A hernia [HUR-nee-uh] is a bulging organ or tissue that can happen in different parts of your child’s body. When it happens in the groin — the place where the upper leg meets the abdomen — it’s called an inguinal [ING-gwuh-nal] hernia. With an inguinal hernia, intestines or fat tissue push through a weak spot. This can look like a bulge in your child’s groin area. If your child is a male, this type of hernia can cause swelling of the scrotum.
Inguinal hernia repair is a surgery to repair the weak area in your child’s groin. It’s a common surgery and is usually very successful. It can be done as a laparoscopic [LAP-er-uh-SKOP-ik] surgery or an open surgery.
In laparoscopic surgery, the surgeon makes 2 or 3 very small cuts near the hernia and reaches it with long, thin tools.

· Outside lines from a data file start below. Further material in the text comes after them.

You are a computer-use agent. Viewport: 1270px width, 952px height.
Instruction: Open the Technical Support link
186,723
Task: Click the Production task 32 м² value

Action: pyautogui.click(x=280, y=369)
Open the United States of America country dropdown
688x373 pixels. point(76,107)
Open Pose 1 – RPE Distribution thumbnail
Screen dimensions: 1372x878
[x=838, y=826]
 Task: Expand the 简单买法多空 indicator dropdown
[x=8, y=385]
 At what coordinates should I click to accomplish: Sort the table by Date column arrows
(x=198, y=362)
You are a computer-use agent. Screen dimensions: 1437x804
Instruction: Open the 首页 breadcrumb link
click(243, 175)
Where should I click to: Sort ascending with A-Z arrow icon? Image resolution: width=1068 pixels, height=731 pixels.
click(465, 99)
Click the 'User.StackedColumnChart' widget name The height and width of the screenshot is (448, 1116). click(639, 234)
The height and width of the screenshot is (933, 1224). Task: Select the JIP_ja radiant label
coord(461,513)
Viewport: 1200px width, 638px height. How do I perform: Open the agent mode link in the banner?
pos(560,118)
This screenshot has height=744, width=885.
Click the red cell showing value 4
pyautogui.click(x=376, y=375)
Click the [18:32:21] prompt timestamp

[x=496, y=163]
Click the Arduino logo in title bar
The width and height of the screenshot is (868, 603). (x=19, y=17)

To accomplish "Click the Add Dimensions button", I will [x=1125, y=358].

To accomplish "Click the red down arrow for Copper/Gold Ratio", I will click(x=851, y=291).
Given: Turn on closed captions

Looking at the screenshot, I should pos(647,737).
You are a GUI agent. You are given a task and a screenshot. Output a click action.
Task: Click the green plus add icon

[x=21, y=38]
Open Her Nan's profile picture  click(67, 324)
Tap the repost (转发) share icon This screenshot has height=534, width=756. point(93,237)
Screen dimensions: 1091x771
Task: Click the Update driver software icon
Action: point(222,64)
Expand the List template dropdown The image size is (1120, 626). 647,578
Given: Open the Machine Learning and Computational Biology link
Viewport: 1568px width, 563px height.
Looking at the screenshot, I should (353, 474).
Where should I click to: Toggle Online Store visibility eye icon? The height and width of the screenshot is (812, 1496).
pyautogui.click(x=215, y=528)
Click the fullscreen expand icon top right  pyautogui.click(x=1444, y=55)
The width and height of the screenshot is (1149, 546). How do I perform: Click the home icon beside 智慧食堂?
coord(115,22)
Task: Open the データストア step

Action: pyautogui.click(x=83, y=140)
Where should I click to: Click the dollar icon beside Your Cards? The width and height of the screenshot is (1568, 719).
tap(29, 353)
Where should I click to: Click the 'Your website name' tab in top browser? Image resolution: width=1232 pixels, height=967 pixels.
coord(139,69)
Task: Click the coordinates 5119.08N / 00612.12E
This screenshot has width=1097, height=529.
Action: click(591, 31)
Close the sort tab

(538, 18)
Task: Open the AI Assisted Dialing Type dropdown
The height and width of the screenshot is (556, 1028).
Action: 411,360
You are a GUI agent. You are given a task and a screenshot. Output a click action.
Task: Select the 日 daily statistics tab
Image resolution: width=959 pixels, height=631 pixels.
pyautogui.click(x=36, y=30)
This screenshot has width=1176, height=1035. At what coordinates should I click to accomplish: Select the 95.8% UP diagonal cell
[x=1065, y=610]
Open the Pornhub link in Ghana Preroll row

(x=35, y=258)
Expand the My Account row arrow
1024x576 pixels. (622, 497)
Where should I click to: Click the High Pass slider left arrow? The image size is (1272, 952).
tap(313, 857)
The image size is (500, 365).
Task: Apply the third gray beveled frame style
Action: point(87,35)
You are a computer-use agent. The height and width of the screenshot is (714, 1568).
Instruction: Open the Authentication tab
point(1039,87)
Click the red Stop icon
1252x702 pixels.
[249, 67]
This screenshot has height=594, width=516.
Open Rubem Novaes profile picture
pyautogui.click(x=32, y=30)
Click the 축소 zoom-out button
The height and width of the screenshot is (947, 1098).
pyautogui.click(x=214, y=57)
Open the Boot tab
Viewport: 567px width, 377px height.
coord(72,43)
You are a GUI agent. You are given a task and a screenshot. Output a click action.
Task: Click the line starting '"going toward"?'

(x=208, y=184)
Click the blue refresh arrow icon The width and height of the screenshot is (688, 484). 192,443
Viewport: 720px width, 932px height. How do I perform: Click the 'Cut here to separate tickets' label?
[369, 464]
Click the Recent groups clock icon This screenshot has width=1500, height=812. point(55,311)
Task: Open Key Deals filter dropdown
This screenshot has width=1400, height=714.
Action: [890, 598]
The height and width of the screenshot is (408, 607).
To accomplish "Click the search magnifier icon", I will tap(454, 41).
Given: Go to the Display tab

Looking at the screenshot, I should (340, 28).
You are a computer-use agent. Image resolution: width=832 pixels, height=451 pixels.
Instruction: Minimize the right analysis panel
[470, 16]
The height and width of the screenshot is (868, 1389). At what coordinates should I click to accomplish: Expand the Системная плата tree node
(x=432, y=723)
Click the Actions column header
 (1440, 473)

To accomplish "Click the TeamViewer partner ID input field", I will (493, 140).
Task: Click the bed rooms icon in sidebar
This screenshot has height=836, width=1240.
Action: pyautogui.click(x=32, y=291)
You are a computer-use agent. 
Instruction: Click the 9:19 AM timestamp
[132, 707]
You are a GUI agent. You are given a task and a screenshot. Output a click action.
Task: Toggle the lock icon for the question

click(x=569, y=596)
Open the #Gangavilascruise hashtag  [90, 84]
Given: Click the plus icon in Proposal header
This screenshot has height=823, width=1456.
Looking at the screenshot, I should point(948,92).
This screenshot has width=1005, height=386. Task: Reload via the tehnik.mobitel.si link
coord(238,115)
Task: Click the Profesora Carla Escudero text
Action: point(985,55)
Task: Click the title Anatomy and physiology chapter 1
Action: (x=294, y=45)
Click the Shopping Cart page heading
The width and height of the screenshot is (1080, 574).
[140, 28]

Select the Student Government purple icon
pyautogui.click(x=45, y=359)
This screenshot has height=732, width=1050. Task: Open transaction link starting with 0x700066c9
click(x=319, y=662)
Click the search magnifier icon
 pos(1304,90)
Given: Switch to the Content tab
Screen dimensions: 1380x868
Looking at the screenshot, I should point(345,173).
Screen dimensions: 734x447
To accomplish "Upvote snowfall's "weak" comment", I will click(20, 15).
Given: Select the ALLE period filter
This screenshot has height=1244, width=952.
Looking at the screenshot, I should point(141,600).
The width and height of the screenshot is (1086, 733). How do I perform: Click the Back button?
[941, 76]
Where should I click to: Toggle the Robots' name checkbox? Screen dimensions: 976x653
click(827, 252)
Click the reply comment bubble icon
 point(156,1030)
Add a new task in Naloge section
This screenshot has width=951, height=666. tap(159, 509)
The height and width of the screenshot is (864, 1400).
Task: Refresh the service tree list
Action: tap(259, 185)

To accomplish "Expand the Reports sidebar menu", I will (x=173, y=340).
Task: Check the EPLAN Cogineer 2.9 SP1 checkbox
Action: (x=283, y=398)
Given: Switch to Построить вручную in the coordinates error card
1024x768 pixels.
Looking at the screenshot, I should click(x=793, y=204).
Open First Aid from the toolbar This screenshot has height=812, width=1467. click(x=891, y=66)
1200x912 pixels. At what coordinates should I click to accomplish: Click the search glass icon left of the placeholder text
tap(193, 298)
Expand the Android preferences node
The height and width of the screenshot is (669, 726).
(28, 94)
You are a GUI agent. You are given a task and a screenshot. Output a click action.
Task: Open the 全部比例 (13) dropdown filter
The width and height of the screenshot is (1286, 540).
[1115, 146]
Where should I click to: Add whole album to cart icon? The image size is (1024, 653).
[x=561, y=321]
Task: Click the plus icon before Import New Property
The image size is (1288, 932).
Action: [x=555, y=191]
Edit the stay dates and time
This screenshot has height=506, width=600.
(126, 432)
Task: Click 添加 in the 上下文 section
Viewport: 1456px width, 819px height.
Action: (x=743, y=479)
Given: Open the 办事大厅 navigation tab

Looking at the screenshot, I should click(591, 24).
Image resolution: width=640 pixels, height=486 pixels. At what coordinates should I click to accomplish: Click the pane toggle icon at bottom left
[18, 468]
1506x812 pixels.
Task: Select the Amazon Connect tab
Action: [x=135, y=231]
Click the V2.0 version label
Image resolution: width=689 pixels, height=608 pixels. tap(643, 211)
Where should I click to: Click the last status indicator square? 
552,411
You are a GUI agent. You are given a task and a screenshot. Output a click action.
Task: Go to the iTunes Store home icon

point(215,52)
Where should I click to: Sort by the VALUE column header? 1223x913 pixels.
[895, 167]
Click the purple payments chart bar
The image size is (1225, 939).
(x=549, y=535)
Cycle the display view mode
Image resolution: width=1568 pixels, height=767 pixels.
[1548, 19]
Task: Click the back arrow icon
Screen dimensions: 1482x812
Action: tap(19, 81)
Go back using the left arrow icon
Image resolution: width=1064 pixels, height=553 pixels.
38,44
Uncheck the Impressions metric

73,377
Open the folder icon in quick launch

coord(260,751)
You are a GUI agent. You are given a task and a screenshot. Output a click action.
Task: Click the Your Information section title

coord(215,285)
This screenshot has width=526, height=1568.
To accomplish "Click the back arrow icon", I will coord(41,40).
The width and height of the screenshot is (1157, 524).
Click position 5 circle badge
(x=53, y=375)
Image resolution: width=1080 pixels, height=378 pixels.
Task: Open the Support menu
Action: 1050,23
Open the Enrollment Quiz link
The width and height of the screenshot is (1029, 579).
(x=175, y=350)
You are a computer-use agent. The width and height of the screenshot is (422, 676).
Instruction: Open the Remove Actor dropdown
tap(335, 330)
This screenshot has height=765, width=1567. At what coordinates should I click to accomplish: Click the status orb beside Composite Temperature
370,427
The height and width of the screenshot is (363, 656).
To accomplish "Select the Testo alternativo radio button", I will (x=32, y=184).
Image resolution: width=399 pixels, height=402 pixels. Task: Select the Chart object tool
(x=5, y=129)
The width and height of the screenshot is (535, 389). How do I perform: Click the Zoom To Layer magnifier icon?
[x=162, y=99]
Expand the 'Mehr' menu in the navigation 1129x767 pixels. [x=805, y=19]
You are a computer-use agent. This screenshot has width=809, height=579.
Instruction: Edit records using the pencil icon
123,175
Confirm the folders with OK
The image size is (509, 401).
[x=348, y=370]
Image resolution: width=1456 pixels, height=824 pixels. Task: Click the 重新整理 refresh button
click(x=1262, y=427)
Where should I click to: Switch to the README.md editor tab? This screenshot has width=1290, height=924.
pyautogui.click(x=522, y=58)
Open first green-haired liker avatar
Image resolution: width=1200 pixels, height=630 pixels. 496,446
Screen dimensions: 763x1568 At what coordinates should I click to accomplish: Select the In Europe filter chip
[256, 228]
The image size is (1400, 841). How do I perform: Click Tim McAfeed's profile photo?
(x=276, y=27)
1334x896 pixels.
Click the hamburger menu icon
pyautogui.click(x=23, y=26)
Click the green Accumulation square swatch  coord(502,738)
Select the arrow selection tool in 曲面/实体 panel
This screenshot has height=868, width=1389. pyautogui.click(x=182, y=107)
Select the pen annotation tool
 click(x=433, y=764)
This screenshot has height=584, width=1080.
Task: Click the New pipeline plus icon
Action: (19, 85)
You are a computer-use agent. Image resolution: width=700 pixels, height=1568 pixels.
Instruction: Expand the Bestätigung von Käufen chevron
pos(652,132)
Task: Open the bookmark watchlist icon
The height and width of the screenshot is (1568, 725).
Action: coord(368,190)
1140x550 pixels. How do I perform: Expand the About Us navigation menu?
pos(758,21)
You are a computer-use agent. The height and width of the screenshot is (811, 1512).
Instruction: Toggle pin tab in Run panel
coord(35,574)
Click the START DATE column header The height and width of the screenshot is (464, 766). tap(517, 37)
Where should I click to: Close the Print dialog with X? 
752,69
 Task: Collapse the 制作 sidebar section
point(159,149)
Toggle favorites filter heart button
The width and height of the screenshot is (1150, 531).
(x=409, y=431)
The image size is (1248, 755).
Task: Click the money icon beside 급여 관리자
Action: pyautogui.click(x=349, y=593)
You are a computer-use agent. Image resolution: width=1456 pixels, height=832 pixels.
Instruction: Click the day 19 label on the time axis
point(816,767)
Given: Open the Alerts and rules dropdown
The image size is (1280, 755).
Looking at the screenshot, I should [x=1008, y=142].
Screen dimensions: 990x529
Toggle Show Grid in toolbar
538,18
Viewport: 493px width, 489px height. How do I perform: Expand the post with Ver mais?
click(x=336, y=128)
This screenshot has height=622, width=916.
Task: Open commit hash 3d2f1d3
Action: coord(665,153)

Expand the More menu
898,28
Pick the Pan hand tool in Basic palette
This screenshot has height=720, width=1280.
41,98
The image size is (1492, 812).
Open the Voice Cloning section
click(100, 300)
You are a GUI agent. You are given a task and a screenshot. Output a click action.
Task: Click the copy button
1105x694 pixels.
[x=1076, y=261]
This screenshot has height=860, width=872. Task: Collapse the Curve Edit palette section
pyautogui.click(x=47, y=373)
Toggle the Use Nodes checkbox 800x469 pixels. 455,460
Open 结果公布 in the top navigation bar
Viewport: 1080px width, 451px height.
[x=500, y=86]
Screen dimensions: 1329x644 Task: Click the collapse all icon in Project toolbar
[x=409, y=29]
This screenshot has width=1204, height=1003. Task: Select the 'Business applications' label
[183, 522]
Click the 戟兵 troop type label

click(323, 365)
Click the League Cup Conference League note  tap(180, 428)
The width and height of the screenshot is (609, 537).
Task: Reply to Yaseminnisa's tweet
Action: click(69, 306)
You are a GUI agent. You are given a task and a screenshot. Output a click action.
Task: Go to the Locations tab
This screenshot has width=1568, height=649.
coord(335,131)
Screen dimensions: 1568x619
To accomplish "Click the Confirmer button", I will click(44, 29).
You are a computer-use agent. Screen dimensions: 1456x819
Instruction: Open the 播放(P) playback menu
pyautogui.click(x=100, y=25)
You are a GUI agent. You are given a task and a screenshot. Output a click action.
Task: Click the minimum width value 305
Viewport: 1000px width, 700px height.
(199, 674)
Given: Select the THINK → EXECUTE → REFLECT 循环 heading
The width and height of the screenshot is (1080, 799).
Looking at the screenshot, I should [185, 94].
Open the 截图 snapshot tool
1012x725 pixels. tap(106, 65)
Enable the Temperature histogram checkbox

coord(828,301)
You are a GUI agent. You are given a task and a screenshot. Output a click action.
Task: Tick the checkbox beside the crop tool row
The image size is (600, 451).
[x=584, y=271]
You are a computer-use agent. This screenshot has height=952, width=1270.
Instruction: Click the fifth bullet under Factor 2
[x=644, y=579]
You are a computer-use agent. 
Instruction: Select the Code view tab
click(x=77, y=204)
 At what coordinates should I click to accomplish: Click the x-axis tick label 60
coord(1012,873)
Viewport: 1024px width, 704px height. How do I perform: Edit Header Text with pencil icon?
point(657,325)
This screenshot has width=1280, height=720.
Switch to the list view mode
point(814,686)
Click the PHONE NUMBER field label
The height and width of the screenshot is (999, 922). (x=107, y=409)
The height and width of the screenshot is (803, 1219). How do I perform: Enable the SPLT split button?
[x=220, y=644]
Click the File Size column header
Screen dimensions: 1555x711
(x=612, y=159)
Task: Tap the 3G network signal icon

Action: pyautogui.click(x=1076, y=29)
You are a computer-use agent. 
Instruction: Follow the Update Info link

A laparoscope (a tiny camera) shows the hernia on a screen.
In open surgery, the surgeon makes one longer incision (cut) over the hernia and opens the skin.
Inguinal surgery is usually safe, but there are risks and possible problems that you should be aware of and talk to your doctor about. These risks can include:
- Injury to your child’s veins, nerves, or bladder.
- Blockage in your child’s digestive tract.
- A bad reaction to the anesthesia, such as an allergy, nausea, vomiting, sore throat, or headache.
- An infection, excess bleeding, or blood clots at the site of the incision.
- The need to have more than one surgery to fix the problem.
Talk to your doctor about what you can do to prepare your child for this procedure. Depending on the specific surgery your child needs, your doctor may:
- Ask your child not to eat or drink for several hours before the surgery.
- Give your child medicine to take before the surgery to calm them down or help them sleep.
Hernia repair surgery usually lasts about an hour. These are things that will happen during that time:
- Anesthesia. Your child will be given anesthesia medicine so they don’t feel any pain. This may be general anesthesia, which will make your child sleep and prevent them from feeling or remembering the surgery. Your child may also have a regional or a local anesthesia. These prevent feeling in the area of the surgery.
- Repairs. The surgeon will make one or more incisions to reach the hernia. In most cases, the tissue can be pushed back into place. Then, the surgeon will repair the weak muscle layer. A piece of mesh material may be sewn over the weak area to strengthen it.
- Other steps. If the hernia was strangulated and tissue was damaged, your surgeon may also need to remove or repair that tissue.
- Closing the incisions. The surgeon will close your child’s incisions with stitches or staples. They will be removed when your child’s incisions have healed.
After the surgery, your child will remain in the hospital for most of the day.
- Monitoring your recovery. Right after the surgery, your child will be transferred to a recovery area where they will be watched until the anesthesia wears off.
- Activity. Many doctors recommend their patients get up and walk around the day of surgery.
- Going home. Your child should be able to go home the day of surgery. Talk to your doctor and your surgeon about when it will be safe to bring your child home.